二つのダークな白い吐息④



「…こちらサイドから言えばになるが、ヤクザ組織との提携関係としては、これ以上ない理想的なカタチってことだ。基本はあちらからの依頼事をこっちがこなす。当然、報酬はたっぷり払ってもらう」

「…」

「…その際、あちらからは最大級の”感謝”ももたらされる。何故か…。角度を変えて明かせば、ヤクザという立場なら一番避けたい”仕事”をだ、業界外のガキであるオレ達がしっかりと外注として遂げてやるからだよ。究極の”それ”を、実際にできる人間を使って…。そこでだ、その仕事ができるヤツはだ、今からしっかりと確保しておきたいと。それこそ、先方に対する礼儀と踏んでな。てなことでって訳だよ…」

「では、聞こうか…。連中が一番避けたい仕事で、究極のそれって何だ?」

「殺しになる。そこでのポイントはNGなしでの請負ってことだ。”対象”が女でも幼い子供でも老人、病人でも、仮に時の総理大臣であったとしてもな、”はい、了解!”って。従って、こっちの使う人間は、きっちり完遂できる腕と割り切りが必須となる」

「なるほど‥」

「そうなると、やはり”できる”人間は限られる。何しろ、ヒットに失敗は絶対許されないからな」

「”それ”を、このオレならできると見立ててるのか?」

「受ける受けないは別として、できるんだろう、アンタは”それ”?」

「イエスだ」

黒くディープな”商談”は、きわめて歯切れよく進行して行った…。


...


「じゃあ、条件面クリアなら、やるやらないになるな」

「そうなるが、”今”の即答は無理だ。然るべき判断材料をまずは得て、それから慎重に熟考となる。その前に、判断以前のこっちからの初期条件もあるしな」

「よし、その第一条件、言ってもらえるか?」

「まず、オレは最後まで素性を明かさない。決してな。だから”名前”は以後ずっと、秒殺オオカミとなる。

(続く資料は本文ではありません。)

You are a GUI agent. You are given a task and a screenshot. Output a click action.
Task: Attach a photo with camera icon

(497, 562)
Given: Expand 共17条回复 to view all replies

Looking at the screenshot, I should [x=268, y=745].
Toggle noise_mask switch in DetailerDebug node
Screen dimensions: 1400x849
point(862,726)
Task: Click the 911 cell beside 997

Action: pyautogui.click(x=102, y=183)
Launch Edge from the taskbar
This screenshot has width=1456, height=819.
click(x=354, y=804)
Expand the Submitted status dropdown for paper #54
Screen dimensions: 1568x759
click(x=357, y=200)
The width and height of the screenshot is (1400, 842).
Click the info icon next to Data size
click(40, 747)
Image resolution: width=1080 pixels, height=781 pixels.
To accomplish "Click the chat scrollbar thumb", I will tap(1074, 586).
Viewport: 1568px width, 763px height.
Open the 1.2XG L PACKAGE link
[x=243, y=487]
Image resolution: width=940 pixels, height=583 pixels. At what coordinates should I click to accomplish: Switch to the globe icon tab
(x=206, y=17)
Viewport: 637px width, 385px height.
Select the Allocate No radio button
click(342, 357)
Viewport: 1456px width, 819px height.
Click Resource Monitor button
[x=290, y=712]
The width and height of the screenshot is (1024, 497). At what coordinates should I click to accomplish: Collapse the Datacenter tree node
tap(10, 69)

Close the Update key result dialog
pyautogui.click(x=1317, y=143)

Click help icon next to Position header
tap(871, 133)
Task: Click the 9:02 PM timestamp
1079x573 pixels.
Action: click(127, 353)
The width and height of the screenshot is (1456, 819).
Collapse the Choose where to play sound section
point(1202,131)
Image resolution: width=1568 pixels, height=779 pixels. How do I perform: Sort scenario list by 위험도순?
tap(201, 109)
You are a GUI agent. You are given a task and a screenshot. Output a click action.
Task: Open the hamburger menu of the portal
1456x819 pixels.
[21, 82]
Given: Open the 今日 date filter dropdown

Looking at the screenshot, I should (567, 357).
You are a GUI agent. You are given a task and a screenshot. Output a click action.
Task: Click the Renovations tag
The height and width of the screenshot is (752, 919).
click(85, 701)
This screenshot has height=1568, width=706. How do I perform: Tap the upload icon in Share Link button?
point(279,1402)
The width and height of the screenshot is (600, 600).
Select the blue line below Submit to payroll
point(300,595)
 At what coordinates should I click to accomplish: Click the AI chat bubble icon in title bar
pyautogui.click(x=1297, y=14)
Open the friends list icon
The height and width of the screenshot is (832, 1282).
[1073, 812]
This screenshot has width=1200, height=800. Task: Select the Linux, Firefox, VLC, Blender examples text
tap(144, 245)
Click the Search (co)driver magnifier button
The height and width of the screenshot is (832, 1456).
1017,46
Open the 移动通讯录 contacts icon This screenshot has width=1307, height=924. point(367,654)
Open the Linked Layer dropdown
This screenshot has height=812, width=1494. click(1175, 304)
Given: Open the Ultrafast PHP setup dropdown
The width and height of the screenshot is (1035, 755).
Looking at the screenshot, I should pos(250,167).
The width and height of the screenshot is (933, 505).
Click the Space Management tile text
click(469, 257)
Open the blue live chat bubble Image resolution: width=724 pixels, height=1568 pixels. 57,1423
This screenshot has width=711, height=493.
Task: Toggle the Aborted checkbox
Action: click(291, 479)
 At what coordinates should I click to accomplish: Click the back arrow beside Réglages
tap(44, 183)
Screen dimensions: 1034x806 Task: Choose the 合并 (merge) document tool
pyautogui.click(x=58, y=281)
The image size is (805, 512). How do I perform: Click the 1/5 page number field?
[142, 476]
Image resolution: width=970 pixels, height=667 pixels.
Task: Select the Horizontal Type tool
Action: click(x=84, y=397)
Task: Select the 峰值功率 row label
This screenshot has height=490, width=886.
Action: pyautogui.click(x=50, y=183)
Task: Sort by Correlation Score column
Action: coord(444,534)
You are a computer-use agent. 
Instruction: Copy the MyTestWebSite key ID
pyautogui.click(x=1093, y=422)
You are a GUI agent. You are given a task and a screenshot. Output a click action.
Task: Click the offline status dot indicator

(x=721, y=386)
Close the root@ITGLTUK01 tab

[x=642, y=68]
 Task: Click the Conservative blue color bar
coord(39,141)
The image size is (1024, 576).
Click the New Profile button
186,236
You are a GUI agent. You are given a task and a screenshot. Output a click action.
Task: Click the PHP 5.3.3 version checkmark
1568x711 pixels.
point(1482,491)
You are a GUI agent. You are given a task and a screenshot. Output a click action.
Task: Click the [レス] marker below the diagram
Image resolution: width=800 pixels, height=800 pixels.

逆に、そっちは全部教えてもらう。それに基づいて、一応調べも入させてもらうしな。まあ、ここが入り口だな」

「わかった。スリーサイズに至るまで曝そう」

「フフフ…、面白いやつだな、お前。なら、スリーサイズはいずれってことで、まず名前…、本名だな」

「大打、オレは大打ノボルだ」

「ほう…、イイ名だ。これは本心で言ってる。…内に向かうでなく、打って出る…。そして昇っていくか…」

この時はオオカミも、左横に首を向け、その乾いた目に風変わりな"スカウトマン"をじっくりと映し込んでいた…。